▶ **Written exercise**:
Find every line in the records that contains the word "Instruction", and copy each of those lines.

*** Extracted information

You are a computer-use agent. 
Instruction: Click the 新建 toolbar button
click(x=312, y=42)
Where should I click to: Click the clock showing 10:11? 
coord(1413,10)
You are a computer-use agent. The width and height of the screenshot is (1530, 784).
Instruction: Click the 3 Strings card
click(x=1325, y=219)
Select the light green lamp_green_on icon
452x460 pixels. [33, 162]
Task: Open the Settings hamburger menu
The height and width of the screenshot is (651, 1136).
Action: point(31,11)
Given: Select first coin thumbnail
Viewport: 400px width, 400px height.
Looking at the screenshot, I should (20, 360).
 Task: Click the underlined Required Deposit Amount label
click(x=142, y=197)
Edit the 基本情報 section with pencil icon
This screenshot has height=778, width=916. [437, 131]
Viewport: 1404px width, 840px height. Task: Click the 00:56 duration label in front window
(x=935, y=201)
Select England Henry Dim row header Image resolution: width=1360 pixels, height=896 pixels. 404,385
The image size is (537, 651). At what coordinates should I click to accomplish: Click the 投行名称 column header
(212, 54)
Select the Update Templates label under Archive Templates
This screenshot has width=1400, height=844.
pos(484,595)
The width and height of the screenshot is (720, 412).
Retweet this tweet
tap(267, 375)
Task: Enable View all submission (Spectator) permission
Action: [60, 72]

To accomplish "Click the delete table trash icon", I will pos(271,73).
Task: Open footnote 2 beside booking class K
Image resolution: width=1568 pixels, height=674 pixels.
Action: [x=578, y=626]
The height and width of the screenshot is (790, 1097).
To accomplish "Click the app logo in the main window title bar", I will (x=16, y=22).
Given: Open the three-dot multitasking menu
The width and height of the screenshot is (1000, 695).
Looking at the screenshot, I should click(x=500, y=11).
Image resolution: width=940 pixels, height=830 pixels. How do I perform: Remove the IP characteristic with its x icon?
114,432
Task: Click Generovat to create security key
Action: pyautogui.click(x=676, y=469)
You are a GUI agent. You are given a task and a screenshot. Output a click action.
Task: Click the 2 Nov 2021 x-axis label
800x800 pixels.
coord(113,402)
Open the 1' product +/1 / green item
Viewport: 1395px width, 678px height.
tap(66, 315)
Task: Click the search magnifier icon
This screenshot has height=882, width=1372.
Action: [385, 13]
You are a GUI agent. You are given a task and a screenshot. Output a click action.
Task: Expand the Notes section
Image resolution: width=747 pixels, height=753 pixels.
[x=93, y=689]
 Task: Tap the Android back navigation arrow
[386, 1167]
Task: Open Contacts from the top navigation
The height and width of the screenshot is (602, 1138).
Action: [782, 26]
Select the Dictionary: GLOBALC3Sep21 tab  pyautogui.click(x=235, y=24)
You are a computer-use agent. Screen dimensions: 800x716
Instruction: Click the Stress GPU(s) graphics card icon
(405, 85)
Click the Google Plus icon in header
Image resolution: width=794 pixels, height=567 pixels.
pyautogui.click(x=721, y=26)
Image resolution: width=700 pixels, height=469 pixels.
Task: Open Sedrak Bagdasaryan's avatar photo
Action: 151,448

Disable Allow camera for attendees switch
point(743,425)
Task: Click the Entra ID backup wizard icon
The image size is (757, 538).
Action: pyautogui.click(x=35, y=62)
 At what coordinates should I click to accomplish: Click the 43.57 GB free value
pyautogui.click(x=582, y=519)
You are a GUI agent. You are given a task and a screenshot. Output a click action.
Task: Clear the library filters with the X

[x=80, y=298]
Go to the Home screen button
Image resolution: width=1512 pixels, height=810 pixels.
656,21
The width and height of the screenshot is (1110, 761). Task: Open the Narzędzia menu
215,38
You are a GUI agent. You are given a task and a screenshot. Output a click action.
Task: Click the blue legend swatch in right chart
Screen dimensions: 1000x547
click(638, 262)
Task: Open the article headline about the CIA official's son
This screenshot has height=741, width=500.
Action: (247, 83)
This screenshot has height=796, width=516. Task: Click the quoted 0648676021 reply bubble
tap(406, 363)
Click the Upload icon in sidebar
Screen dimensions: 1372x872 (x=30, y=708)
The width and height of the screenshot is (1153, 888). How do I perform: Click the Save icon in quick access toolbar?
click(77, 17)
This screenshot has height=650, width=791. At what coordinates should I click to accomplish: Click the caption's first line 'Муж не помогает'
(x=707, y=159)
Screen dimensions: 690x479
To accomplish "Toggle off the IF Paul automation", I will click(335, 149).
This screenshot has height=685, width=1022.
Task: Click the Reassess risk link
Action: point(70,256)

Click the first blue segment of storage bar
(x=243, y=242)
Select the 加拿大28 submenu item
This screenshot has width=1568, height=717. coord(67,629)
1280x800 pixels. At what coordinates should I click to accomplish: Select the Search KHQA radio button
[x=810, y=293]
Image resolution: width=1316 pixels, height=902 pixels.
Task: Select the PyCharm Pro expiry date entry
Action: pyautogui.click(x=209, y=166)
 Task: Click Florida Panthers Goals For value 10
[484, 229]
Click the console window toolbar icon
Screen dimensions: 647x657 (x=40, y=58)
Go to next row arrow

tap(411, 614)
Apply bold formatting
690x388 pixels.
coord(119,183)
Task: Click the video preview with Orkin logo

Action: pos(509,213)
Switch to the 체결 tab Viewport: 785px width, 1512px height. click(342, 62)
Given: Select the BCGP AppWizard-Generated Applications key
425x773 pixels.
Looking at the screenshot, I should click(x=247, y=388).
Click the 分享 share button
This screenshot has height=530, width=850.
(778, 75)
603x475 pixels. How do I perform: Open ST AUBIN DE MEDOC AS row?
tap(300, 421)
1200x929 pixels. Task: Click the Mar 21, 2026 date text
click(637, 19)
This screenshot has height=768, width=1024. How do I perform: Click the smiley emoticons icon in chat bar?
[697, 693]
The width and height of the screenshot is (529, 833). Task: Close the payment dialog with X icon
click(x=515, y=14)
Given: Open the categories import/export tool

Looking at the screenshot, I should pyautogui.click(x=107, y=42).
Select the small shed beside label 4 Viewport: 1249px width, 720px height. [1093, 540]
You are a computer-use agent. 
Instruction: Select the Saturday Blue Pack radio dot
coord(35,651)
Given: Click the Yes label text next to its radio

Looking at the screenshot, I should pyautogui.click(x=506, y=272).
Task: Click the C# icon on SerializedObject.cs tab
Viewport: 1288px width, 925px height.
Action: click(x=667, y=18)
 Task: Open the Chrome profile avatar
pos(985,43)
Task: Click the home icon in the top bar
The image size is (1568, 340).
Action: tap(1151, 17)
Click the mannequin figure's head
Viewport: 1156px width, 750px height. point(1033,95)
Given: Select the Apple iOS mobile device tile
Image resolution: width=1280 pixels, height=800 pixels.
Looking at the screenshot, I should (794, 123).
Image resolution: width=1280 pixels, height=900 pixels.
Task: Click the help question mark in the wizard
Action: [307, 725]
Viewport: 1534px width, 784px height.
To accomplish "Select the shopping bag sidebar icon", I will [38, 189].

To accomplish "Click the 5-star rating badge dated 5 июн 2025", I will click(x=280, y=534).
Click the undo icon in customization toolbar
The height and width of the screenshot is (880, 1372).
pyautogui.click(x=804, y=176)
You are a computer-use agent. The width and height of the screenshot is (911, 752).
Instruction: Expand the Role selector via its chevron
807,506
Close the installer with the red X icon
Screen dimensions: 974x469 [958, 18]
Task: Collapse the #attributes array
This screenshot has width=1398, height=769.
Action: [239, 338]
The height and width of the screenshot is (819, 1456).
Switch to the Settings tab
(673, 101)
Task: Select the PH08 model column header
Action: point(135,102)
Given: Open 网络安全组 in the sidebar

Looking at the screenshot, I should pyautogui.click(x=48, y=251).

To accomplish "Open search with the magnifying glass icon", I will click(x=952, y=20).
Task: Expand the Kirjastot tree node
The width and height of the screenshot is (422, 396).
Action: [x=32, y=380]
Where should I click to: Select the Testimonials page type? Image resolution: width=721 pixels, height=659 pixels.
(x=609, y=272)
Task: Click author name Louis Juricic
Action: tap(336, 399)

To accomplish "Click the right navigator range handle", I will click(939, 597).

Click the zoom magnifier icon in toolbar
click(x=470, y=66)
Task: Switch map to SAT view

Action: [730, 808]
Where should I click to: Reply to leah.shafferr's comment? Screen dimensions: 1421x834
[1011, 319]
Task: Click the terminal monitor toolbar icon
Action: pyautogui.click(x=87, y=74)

******

▶ **Answer to the task**:
Instruction: Click the 新建 toolbar button
Instruction: Click the 3 Strings card
Instruction: Click the Stress GPU(s) graphics card icon
Instruction: Select the Saturday Blue Pack radio dot
Instruction: Expand the Role selector via its chevron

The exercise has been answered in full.